A special feature of WCD which is not present in ICDs is the patient response button which can prevent delivery of shocks. To some extent this is useful in avoiding shocks for nonsustained ventricular tachycardia and supraventricular tachycardia when they are hemodynamically stable. If the person does not press the two patient response buttons simultaneously, as may happen when the arrhythmia has caused syncope, the shock is delivered. Another feature in current WCDs is the long detection time, which is analogous to that in arm C of MADIT-RIT trial [6], which was shown to be effective in reducing shock therapy. This is because several sustained ventricular tachycardias terminated spontaneously during the programmed long detection time. One interesting scenario in which the therapy for sustained ventricular tachycardia was withheld by the patient and had to be terminated by external defibrillation in the emergency department was noted in the current study [3].

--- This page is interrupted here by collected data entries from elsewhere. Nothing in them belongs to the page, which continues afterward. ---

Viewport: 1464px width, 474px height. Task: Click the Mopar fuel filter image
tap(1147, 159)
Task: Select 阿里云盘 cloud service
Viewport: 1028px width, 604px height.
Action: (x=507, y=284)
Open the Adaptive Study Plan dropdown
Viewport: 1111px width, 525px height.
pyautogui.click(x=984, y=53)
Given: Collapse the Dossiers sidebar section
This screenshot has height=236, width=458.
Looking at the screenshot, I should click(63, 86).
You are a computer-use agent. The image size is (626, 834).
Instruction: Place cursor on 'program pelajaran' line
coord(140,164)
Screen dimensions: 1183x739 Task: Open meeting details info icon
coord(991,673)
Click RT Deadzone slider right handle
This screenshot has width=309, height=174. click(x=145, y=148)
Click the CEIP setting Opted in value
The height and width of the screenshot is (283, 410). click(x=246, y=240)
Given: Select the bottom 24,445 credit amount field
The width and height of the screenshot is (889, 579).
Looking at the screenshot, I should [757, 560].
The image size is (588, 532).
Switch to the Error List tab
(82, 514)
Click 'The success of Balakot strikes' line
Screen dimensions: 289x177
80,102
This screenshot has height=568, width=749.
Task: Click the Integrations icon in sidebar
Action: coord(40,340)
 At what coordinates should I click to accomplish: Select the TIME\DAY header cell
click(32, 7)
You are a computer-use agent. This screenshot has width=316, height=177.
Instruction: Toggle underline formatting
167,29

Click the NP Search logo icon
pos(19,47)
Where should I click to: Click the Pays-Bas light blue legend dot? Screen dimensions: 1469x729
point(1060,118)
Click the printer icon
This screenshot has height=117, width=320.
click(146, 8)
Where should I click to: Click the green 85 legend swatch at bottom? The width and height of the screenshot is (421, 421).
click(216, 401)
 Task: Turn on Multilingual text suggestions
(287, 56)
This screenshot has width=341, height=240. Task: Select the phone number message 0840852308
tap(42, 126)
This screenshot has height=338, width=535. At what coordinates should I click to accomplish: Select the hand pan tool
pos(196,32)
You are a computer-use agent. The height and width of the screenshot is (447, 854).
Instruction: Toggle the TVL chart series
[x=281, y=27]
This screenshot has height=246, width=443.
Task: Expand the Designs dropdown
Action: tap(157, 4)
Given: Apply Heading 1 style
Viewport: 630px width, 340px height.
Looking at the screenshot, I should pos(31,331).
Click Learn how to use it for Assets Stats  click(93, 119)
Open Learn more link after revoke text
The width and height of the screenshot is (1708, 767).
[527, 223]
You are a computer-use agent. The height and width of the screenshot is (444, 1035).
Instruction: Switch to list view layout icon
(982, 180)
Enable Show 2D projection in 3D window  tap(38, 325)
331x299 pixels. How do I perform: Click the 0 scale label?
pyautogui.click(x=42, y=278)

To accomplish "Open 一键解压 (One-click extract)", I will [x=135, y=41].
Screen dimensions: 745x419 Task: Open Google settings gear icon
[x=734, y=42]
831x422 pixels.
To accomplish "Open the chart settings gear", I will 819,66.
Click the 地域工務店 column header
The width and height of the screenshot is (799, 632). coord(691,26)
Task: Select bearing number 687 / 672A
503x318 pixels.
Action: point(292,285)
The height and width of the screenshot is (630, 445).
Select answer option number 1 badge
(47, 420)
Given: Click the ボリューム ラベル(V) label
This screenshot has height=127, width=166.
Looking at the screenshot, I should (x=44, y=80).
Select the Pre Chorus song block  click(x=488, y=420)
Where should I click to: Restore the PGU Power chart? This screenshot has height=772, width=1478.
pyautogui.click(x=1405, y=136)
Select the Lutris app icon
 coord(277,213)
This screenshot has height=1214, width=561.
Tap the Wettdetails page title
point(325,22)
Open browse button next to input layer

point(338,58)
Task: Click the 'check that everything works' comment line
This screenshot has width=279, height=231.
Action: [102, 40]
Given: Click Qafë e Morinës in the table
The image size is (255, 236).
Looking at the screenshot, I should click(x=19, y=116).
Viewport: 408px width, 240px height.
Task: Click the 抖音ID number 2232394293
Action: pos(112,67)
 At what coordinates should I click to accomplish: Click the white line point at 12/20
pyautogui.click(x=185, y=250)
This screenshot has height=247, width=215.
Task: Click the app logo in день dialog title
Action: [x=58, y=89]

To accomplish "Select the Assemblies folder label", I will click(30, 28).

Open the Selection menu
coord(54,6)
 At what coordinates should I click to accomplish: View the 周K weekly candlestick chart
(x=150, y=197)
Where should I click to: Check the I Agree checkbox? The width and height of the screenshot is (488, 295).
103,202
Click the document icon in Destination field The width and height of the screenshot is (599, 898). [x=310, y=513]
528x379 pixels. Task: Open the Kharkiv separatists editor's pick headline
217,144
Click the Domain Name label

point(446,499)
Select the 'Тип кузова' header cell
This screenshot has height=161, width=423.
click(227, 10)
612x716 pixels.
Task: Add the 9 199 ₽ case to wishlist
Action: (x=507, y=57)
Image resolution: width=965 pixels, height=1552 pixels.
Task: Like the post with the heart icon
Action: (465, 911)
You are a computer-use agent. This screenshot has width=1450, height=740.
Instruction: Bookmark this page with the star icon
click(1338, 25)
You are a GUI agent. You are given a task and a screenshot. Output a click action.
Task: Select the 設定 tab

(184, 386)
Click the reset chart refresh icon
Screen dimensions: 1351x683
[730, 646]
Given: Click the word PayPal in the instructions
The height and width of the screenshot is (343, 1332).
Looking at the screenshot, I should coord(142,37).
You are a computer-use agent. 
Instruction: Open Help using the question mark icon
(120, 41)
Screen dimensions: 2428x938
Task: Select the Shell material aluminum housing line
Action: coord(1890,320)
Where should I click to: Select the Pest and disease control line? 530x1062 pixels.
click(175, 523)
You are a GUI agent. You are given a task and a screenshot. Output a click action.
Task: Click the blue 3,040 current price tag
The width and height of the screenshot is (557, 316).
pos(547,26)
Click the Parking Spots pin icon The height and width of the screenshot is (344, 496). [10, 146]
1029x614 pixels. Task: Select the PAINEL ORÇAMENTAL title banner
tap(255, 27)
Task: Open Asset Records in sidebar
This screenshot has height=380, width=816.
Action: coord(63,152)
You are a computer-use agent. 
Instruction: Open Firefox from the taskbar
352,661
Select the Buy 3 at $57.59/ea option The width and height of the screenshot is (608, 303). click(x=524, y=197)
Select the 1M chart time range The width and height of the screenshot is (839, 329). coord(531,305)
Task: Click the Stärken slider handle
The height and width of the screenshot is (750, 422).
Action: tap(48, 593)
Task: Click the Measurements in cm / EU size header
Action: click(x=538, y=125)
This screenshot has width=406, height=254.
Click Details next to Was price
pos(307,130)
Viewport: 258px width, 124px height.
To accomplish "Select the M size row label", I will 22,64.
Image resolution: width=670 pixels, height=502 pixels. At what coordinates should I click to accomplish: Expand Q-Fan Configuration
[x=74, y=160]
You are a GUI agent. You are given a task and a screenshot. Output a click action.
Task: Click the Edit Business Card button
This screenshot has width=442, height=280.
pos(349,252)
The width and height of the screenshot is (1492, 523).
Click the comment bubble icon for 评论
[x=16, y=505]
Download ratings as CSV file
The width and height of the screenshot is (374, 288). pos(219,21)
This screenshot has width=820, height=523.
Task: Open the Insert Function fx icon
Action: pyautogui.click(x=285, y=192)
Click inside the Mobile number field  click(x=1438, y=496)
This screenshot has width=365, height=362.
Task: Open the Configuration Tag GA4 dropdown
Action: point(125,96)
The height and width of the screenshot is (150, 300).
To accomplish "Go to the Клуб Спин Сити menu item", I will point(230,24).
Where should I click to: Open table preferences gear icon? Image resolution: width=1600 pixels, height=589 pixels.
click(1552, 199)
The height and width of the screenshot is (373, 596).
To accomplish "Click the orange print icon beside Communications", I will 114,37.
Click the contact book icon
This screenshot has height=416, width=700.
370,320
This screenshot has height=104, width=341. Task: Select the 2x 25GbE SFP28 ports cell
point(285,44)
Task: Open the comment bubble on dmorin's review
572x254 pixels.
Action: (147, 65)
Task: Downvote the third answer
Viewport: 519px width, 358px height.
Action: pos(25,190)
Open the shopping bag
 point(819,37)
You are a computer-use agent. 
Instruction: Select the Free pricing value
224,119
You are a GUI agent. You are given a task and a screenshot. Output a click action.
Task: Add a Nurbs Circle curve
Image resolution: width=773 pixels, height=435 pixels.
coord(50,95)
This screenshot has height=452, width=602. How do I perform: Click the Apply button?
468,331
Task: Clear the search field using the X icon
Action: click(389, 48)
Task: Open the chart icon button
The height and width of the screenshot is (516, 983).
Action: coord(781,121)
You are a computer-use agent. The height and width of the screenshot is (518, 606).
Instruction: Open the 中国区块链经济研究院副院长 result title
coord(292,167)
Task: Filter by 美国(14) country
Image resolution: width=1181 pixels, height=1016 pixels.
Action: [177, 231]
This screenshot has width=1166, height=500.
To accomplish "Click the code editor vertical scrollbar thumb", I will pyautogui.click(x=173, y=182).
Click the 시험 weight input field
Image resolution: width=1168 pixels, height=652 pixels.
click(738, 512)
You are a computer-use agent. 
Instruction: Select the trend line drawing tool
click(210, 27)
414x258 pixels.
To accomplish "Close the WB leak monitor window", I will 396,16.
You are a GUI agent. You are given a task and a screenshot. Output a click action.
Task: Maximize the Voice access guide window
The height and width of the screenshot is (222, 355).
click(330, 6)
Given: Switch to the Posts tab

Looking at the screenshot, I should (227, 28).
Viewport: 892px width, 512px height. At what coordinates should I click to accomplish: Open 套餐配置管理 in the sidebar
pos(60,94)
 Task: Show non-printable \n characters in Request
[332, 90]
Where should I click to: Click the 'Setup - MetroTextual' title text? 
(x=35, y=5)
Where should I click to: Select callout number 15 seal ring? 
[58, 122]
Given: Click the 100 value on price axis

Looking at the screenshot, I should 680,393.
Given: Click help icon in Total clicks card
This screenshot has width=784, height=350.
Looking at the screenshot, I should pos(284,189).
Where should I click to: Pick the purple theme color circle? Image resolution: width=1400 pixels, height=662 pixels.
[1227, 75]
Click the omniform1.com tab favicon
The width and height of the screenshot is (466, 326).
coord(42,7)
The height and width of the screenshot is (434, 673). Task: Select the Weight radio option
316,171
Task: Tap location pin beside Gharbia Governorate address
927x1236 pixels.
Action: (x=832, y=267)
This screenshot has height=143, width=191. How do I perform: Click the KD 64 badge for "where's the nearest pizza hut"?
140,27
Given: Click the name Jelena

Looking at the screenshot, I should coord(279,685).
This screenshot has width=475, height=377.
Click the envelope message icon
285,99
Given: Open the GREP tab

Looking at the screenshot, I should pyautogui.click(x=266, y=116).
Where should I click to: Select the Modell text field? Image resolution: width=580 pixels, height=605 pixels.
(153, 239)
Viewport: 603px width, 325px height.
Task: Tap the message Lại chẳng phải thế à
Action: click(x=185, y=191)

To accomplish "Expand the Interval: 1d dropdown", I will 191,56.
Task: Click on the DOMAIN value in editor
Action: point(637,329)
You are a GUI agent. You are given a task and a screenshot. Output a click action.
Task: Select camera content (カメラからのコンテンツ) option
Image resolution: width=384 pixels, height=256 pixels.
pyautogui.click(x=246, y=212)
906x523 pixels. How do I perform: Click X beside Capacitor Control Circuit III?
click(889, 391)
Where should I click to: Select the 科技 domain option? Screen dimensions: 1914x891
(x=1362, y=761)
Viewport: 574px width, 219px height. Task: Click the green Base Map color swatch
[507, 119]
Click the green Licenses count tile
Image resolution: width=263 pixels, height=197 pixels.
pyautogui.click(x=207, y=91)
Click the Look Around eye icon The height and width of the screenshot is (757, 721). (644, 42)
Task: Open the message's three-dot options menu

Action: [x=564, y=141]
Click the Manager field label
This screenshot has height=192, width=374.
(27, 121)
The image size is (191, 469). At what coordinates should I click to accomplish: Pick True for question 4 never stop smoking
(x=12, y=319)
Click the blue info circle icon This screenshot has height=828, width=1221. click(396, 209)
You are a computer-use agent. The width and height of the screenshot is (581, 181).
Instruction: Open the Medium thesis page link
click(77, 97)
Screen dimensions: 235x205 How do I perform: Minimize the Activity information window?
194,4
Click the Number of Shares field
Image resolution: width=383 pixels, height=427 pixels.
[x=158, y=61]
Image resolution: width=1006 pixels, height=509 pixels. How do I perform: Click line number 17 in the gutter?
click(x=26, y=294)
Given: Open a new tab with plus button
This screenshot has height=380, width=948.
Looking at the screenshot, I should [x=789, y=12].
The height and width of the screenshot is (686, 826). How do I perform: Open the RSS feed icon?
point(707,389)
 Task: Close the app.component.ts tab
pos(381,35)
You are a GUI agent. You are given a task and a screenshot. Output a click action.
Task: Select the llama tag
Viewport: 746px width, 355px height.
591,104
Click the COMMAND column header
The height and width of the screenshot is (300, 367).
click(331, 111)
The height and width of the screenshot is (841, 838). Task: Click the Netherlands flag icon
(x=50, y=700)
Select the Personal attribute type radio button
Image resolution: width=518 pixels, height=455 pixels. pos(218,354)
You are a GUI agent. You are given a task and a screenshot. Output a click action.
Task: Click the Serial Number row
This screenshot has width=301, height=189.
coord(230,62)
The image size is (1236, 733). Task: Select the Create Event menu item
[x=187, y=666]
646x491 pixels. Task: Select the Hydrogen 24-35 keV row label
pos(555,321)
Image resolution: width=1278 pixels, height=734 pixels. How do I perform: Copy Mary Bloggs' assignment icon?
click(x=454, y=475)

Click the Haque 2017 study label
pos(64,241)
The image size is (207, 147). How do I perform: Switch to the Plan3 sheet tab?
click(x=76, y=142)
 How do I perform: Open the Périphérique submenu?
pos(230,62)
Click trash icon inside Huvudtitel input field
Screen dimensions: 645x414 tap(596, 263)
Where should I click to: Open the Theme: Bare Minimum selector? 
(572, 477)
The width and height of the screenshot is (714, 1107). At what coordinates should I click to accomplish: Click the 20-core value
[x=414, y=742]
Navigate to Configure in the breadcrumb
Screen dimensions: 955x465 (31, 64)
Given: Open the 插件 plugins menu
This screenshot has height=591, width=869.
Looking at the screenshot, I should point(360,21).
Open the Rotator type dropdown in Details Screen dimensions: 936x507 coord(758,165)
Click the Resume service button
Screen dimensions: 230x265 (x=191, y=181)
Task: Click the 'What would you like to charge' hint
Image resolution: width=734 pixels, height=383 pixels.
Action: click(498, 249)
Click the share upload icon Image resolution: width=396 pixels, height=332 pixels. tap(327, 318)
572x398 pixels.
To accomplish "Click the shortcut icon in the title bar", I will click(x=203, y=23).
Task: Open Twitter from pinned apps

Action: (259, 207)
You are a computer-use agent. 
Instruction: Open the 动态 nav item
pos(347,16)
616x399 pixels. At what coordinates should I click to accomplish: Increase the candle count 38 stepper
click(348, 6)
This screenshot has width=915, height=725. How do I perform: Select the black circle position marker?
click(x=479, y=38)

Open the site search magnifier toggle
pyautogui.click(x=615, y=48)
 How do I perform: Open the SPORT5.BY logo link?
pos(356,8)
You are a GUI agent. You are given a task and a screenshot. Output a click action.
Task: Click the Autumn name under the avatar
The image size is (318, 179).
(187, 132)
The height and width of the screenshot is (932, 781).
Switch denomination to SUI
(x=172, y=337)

A recent publication has specifically addressed the use of WCD while waiting for ICD re-implantation after explant [7]. This study by Ellenbogen KA et al. retrospectively analysed the data of 8058 patients and concluded that WCD should be used as an alternative when ICD re implantation is medically delayed. They noted that the risk of ventricular tachycardia/fibrillation is around 4% in first two months 10% in one year after explantation of the ICD, which is apparently quite significant.

In conclusion, WCD is definitely to be considered as a bridge to ICD when there is a presumed risk of life threatening ventricular arrhythmia, but guideline directed ICD implantation is delayed for some reason.